Desde luego, desde el punto de vista formal cualquiera de estos métodos podría ser igualmente democrático si hubiese sido votado por el pueblo. Pero, ¿acaso lo ha sido? ¿Se le ha permitido a la gente elegir entre los diversos sistemas y entre los cientos o miles de fórmulas matemáticas que ‘procesan’ el escrutinio? Evidentemente no. Pero es que, además, existen problemas de fondo todavía más inquietantes. Los sistemas electores mayoritarios deforman el sufragio porque no admiten el acceso a las cámaras legislativas a las minorías; sólo uno triunfa, los demás se esfuman, un voto de más o de menos otorga el triunfo o envía a las tinieblas (esto ocurrió, por ejemplo, en Florida, en las elecciones que Bush Jr. ganó a Gore). También puede ocurrir con mucha frecuencia que el partido que obtenga más votos sea enviado a la oposición, tanto en el sistema mayoritario (así ocurrió en las elecciones ganadas por Trump) como en el proporcional (en Cataluña, por ejemplo, alguna vez un partido con menos votos ha obtenido el triunfo). El sistema proporcional, además, tiene el grave inconveniente de atomizar las cámaras legislativas, fomentando la ingobernabilidad. Pero, además, también tira a la basura cientos de miles de votos; votos de personas que, simplemente, son ‘descartadas’ (como embriones excedentes de una fecundación in vitro), pues a las fórmulas matemáticas elegidas para ‘procesar’ el escrutinio les resultan engorrosas, lorzas de grasa indeseables. Son esas fórmulas matemáticas arbitrarias las que eligen los escaños, no el cómputo de los votos.

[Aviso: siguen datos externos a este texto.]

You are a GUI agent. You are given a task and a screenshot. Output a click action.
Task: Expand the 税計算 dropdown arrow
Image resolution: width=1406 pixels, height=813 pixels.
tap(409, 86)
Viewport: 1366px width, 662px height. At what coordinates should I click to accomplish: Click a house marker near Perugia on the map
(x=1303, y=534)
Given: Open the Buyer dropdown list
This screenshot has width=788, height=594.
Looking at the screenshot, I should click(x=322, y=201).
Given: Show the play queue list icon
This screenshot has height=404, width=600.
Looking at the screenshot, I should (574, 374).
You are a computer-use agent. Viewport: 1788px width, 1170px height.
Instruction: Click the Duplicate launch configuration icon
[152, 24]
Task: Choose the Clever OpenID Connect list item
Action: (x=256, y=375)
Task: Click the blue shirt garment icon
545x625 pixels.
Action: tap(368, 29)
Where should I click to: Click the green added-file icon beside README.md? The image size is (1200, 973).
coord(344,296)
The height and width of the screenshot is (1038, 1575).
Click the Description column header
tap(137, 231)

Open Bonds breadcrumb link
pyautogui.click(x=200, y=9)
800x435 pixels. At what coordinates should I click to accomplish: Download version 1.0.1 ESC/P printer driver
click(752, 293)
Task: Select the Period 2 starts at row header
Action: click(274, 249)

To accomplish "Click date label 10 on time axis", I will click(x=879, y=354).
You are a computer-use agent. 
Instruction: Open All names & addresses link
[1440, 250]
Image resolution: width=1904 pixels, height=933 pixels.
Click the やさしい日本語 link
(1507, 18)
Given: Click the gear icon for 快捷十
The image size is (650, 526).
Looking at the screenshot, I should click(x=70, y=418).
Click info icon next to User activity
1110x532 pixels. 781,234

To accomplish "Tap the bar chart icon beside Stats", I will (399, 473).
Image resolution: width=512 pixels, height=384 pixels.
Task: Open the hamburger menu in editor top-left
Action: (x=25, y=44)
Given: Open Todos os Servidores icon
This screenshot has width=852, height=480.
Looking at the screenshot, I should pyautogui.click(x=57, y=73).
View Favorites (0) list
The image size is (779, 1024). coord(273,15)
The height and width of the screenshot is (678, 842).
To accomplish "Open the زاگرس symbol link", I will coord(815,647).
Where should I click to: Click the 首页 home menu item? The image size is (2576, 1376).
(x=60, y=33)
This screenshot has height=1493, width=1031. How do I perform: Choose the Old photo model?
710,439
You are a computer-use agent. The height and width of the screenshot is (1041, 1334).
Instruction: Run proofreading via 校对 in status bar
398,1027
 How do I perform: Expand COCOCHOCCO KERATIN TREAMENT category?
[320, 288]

Los sistemas de escrutinio del voto deforman siempre el sufragio, en mayor o menor medida; y su tendencia es hacerlo siempre en la mayor medida posible, no nos engañemos. ¿Hasta qué punto es legítimo este ‘procesamiento’ del voto que desvirtúa la voluntad general? Sin entrar a discutir esta espinosa cuestión, lo cierto es que el carácter representativo de la democracia es –digámoslo suavemente– impreciso, difuso, en el mejor de los casos ‘aproximado’. En realidad, habría que concluir que los regímenes democráticos se fundan en el relativismo, pues admiten técnicas electorales diversas cuyos resultados pueden ser contradictorios entre sí y siempre distorsionadores de la llamada ‘voluntad general’. A la postre, lo que queda claro es que la democracia, en su realización práctica, no se funda en principios, sino en artilugios procesales que, mediante fórmulas matemáticas, distorsionan –a veces sutilmente, a veces de la forma más gruesa– el sufragio. No se puede ser demócrata por principios, porque lo cierto es que en los regímenes democráticos hay reglamentos que establecen arbitrariamente fórmulas que ‘modelan’ el voto. Es duro aceptarlo; pero también, en determinado momento de nuestras vidas, tuvimos que aceptar que los Reyes Magos eran los padres.